Immunity is carried out at intraperitoneal three administration 0.1ml, (the first administration uses Fu Shi (Freund) Freund's complete adjuvant (CFA) that volume ratio is 1:1 to every minor tick fortnight, second administration uses the Freund's incomplete adjuvant (CFA) that volume ratio is 1:1, and the 3rd administration does not use any adjuvant).Use the LicKM of equivalent in contrast.Pre-immune serum sample is collected in the day before yesterday of the first antigen administration.From individual mice, collect serum sample behind immunization each time ten two (12) sky and assess the titre of RSV specific antibody.Solid-phase enzyme-linked immune absorption is used to detect the antigen-specific antibodies analysis that (ELISA) performs serum.Wrap by elisa plate (Denmark Nunc Polysorp) containing identical sources from the restructuring A1MV of RSV G-protein (in phosphate-buffered saline 10 μ g/ml) peptide with every hole 100 μ 1 (every hole 1.0 microgram), at room temperature (RT, about 25 DEG C) overnight.Plate through bag quilt is washed 3 times with PBS-Tween (0.05%) and then at room temperature closes at least 1 hour with the 0.5%I-block (Tropix) in PBS-Tween.In plate, at room temperature add a series of serum dilution (every hole 30 μ l), last 2 to 4 hours.Then PBS-Tween (0.05%) is used to wash 3 times to plate and at room temperature to be dissolved in 1:10 in PBS-Tween, the final extent of dilution of 000 adds the secondary antibodies (sheep anti-mouse igg of (every hole 100 microlitre) and peroxidase conjugation, or full molecule or specificity γ chain), last one hour.Then with PBS-Tween 5 times washed to plate and under room temperature, be in the dark added in OPD (the Sigma Fast in urea-containing phosphate citrate buffer
tM) substrate (the 100 every hole of μ l), last 30 minutes.With 2M H
2sO
4(every hole 50 microlitre) stopped reaction and by ELISA plate reader (ELISA plate-reader) (Spectramax Plus
384) colour-change caused by institute's binding specificity antibody is measured at 490nM place.Fig. 6 shows with the result of O.D. unit representation.

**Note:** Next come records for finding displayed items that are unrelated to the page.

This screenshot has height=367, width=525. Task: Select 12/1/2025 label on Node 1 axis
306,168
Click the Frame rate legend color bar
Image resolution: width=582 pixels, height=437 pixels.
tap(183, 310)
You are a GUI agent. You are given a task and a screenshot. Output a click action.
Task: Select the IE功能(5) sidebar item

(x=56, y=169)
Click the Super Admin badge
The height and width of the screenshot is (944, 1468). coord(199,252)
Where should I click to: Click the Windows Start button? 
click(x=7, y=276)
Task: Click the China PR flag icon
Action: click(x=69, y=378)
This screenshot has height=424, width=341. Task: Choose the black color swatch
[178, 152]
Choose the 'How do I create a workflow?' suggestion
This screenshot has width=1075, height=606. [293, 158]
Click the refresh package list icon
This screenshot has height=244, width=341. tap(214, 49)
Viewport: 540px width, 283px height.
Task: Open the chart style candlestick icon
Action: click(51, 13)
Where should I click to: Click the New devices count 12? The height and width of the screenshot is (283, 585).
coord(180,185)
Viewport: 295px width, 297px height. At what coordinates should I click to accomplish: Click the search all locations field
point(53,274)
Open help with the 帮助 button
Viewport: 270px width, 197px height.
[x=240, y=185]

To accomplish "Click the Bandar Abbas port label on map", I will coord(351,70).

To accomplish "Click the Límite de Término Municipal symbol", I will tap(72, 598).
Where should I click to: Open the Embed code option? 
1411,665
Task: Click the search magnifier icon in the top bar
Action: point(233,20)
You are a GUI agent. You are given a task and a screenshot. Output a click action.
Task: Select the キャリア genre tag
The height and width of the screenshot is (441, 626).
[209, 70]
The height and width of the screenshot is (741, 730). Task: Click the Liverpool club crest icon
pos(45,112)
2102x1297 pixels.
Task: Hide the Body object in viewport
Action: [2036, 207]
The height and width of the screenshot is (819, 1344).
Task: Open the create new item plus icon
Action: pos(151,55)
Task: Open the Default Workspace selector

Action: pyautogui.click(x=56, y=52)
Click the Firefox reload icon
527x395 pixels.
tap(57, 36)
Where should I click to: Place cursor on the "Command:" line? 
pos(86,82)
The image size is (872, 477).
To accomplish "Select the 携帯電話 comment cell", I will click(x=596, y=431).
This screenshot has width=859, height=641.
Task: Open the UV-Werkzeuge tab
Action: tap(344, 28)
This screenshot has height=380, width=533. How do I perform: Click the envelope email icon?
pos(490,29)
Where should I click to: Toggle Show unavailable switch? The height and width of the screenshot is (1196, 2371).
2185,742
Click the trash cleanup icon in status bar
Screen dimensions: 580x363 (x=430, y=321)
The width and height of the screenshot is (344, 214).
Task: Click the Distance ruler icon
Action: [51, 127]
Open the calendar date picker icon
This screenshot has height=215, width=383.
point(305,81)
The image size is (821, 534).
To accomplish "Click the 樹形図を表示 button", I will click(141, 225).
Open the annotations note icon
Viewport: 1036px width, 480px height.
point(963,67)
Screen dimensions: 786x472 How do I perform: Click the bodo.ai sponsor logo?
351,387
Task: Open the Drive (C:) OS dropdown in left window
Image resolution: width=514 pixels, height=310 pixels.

Example 6: use the LicKM-F200 containing RSV F protein 200 amino acid moiety to carry out engineering science to mouse and change and experimental immunization
The engineering science change of LicKM-F200 performs as follows: use the plasmid DNA of the cDNA of F, G and M gene containing RSV as template DNA, this plasmid DNA obtains the (people such as Johnson from NIH (National Institute ofHealth), 2004, J Virol.2004 June; 78 (ll): 6024-32).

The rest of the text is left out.